Noise, diffusion, and hyperuniformity
Daniel Hexner, Dov Levine

TL;DR
This paper investigates how particle interactions with center-of-mass conservation influence density fluctuations and hyperuniformity in driven many-particle systems, revealing a balance between noise and deterministic effects at criticality.
Contribution
It introduces a new symmetry in particle models and analyzes its impact on fluctuation decay and hyperuniformity near phase transitions.
Findings
Density fluctuations decay at the fastest rate in the active phase.
Large-scale fluctuations are governed by a balance between noise and deterministic effects.
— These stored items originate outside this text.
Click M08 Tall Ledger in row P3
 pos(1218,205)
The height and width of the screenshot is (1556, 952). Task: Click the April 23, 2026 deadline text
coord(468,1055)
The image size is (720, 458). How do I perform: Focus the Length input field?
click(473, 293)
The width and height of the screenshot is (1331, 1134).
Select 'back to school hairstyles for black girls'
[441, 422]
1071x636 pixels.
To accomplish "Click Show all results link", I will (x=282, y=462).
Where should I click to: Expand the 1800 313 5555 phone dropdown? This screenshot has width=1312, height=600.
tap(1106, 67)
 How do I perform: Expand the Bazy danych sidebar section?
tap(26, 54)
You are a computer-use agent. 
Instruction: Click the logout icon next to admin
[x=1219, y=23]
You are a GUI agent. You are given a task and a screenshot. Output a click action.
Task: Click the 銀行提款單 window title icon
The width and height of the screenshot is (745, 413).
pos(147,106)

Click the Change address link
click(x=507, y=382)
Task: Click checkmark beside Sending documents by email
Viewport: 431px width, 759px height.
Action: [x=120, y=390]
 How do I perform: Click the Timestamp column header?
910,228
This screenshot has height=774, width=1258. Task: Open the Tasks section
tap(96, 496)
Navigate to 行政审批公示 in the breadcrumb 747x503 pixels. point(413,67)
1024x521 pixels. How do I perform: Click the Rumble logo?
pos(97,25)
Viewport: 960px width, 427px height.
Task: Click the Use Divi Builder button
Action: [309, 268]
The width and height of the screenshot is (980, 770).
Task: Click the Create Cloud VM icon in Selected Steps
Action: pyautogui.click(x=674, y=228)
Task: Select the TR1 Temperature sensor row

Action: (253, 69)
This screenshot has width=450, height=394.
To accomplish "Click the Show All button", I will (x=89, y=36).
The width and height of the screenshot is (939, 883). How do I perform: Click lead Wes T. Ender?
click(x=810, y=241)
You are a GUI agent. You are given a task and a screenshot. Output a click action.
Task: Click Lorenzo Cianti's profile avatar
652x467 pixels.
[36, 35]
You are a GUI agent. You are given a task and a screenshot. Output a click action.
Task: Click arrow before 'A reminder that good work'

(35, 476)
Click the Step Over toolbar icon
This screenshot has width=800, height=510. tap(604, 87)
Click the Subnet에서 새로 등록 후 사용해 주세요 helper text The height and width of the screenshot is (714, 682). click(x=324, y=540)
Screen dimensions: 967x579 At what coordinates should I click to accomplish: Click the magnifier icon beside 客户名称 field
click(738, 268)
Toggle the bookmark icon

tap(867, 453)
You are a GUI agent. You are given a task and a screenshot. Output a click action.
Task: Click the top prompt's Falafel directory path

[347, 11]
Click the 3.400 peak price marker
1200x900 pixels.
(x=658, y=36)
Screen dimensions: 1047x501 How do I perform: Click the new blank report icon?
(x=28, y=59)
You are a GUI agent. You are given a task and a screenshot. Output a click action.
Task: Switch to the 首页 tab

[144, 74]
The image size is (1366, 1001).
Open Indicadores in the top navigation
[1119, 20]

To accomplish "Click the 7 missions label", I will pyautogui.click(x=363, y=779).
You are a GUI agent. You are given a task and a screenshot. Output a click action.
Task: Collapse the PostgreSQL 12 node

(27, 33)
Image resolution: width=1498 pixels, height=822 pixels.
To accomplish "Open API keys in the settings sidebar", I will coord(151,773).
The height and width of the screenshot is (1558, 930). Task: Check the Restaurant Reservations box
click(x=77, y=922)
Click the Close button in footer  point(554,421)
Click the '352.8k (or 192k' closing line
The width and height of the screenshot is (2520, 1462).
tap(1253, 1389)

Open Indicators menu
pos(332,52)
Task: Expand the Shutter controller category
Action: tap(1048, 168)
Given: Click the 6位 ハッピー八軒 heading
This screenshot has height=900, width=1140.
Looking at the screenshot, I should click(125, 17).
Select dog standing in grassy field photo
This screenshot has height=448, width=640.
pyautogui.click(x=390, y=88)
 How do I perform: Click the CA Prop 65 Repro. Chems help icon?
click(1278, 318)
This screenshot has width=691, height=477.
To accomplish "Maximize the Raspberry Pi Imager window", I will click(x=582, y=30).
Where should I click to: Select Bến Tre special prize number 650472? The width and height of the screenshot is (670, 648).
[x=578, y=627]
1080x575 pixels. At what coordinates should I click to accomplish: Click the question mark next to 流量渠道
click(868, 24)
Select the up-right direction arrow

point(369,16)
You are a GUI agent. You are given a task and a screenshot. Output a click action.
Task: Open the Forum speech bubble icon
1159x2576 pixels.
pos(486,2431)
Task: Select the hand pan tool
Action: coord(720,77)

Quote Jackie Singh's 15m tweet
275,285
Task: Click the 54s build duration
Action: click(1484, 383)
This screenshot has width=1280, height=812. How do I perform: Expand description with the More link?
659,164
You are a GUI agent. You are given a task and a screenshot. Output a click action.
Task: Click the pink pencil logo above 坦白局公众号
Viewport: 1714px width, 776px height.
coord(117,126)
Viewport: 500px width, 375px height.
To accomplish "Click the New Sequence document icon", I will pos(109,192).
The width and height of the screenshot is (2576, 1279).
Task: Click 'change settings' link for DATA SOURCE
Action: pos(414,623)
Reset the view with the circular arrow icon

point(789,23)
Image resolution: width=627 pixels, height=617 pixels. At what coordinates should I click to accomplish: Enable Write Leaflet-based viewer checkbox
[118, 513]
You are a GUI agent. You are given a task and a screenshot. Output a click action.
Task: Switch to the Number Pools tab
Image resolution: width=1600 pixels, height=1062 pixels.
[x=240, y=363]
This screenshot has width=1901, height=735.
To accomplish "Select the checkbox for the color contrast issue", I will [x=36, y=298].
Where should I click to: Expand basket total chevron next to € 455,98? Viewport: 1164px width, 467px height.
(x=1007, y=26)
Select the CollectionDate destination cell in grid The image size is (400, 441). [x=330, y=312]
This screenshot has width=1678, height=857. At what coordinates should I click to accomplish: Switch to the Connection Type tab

Results are relevant to shear experiments and understanding hyperuniformity.
Abstract
We consider driven many-particle models which have a phase transition between an active and an absorbing phase. Like previously studied models, we have particle conservation, but here we introduce an additional symmetry - when two particles interact, we give them stochastic kicks which conserve center of mass. We find that the density fluctuations in the active phase decay in the fastest manner possible for a disordered isotropic system, and we present arguments that the large scale fluctuations are determined by a competition between a noise term which generates fluctuations, and a deterministic term which reduces them. Our results may be relevant to shear experiments and may further the understanding of hyperuniformity which occurs at the critical point.